I now use lxml
module to generate XML file by Python.
We must define some entity references to be parsed in our external system. Normally, all text string of elements are escaped on output to XML string:
from lxml import etree
root = etree.Element("root")
sub = etree.Element("sub")
sub.text = "&entity;text"
root.append(sub)
print etree.tostring(root)
'<root><sub>&entity;text</sub></root>' # I want to get without escaping
I found lxml.etree.Entity
class is useful for this purpose.:
root = etree.Element("root")
sub = etree.Element("sub")
entity = etree.Entity("entity")
entity.tail = "text"
sub.append(entity)
root.append(sub)
print etree.tostring(root)
'<root><sub>&entity;text</sub></root>'
However, if we set text with entity reference to value of attribute, it fails:
root = etree.Element("root")
sub = etree.Element("sub")
entity = etree.Entity("entity")
entity.tail = "text"
sub.attrib["foo"] = entity
---------------------------------------------------------------------------
TypeError Traceback (most recent call last)

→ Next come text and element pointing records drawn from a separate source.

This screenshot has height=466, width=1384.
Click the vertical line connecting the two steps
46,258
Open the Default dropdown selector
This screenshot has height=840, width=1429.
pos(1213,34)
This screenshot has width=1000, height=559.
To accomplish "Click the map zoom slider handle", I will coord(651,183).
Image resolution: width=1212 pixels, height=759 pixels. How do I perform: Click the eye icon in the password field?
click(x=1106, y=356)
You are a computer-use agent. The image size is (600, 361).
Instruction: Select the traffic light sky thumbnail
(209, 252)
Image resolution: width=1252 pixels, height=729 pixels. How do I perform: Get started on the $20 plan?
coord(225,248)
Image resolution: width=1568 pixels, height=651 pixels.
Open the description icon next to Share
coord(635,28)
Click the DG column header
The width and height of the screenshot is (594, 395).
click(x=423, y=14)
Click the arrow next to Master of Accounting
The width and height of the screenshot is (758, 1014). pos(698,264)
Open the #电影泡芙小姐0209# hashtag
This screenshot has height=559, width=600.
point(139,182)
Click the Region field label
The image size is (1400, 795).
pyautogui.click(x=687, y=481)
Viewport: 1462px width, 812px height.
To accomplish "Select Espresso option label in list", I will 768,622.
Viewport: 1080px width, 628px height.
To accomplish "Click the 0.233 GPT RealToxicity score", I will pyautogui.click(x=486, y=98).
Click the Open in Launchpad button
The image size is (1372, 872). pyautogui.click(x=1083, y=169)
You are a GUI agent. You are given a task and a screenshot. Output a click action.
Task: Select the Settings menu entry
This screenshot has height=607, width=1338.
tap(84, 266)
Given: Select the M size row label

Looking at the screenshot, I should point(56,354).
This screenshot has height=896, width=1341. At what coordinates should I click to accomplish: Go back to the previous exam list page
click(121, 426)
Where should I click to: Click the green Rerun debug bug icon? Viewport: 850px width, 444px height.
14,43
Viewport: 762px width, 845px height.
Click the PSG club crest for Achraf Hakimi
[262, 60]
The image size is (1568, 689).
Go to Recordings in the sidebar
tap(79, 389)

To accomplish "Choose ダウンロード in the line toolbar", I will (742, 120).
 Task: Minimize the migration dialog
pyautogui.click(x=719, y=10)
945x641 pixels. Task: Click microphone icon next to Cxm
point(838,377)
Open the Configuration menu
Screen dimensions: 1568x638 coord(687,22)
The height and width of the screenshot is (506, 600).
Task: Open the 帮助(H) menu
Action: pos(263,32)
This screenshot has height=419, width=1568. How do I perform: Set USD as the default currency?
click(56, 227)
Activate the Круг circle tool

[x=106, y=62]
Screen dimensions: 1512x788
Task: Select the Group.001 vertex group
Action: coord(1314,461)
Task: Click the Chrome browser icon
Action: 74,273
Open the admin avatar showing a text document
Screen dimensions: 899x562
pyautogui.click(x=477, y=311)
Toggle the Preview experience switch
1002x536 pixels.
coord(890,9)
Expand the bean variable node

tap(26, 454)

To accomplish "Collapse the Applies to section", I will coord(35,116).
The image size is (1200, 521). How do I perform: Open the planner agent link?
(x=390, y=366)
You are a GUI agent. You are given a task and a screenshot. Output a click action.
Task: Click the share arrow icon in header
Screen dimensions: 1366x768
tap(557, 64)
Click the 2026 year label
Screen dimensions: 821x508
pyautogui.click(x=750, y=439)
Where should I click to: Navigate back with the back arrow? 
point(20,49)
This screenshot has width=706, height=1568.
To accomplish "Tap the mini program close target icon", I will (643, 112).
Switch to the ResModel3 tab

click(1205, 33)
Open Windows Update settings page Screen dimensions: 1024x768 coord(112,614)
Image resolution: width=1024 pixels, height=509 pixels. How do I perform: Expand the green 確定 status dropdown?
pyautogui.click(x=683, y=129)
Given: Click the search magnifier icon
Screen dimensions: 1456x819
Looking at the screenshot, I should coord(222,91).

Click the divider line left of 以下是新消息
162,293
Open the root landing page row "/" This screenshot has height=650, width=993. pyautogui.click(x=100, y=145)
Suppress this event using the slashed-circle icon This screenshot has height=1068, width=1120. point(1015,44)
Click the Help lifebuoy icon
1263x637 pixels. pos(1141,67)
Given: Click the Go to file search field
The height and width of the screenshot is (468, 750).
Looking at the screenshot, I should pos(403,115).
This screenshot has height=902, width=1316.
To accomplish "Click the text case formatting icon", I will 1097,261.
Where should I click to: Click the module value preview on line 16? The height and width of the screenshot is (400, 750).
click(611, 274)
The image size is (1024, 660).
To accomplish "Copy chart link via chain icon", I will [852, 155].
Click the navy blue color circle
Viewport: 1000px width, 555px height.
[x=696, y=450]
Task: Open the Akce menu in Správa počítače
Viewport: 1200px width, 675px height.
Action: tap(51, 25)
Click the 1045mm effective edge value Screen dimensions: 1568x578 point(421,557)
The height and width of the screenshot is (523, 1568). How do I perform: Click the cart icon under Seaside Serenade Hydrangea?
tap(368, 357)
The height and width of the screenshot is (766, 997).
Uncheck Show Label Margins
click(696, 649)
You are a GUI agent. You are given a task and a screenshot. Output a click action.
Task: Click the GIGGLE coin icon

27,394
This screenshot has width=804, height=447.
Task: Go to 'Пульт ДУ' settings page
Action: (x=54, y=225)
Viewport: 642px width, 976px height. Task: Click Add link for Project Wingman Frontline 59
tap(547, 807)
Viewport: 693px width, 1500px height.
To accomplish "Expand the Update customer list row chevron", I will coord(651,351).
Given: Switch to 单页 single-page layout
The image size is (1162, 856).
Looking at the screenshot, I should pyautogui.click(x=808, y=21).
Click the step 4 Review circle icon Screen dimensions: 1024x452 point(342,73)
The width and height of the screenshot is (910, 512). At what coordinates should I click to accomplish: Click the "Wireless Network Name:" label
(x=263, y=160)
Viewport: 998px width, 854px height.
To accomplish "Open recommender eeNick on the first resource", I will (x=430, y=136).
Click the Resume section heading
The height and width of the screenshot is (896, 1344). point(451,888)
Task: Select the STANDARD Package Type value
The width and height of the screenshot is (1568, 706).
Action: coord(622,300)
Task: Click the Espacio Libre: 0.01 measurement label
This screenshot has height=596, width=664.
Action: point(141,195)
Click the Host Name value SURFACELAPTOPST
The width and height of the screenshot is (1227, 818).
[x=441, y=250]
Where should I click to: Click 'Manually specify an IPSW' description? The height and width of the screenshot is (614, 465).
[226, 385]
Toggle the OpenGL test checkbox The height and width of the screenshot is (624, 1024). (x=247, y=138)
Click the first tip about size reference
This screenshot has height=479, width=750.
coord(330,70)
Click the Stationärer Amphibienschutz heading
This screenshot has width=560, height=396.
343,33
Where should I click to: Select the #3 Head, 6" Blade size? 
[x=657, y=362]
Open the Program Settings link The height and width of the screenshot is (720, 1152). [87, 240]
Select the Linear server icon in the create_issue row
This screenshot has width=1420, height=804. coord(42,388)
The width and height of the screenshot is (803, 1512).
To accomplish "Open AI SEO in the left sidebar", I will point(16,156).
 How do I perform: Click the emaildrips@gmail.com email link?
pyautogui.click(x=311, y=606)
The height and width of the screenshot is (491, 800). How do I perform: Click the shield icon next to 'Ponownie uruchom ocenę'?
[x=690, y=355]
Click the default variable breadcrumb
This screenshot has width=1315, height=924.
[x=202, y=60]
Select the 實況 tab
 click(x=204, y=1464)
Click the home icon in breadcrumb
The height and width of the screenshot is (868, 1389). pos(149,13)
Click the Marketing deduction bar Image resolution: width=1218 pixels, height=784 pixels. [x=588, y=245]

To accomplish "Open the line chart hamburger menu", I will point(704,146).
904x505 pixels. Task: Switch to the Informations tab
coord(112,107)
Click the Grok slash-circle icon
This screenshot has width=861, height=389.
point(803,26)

<ipython-input-52-62cb8ef3a9a6> in <module>()
----> 1 sub.attrib["foo"] = entity
lxml.etree.pyx in lxml.etree._Attrib.__setitem__ (src/lxml/lxml.etree.c:58775)()
apihelpers.pxi in lxml.etree._setAttributeValue (src/lxml/lxml.etree.c:19025)()
apihelpers.pxi in lxml.etree._utf8 (src/lxml/lxml.etree.c:26460)()
TypeError: Argument must be bytes or unicode, got '_Entity'
What I want to get is like:
<?xml version='1.0' encoding='utf-8'?>
<!DOCTYPE foo [
<!ENTITY ent "entity" >
<!ENTITY aaa "aaaaaa" >
]>
<foo>
<sub bar="&ent;bas">&aaa;bbb</sub>
<foo>
How can we define generator for that?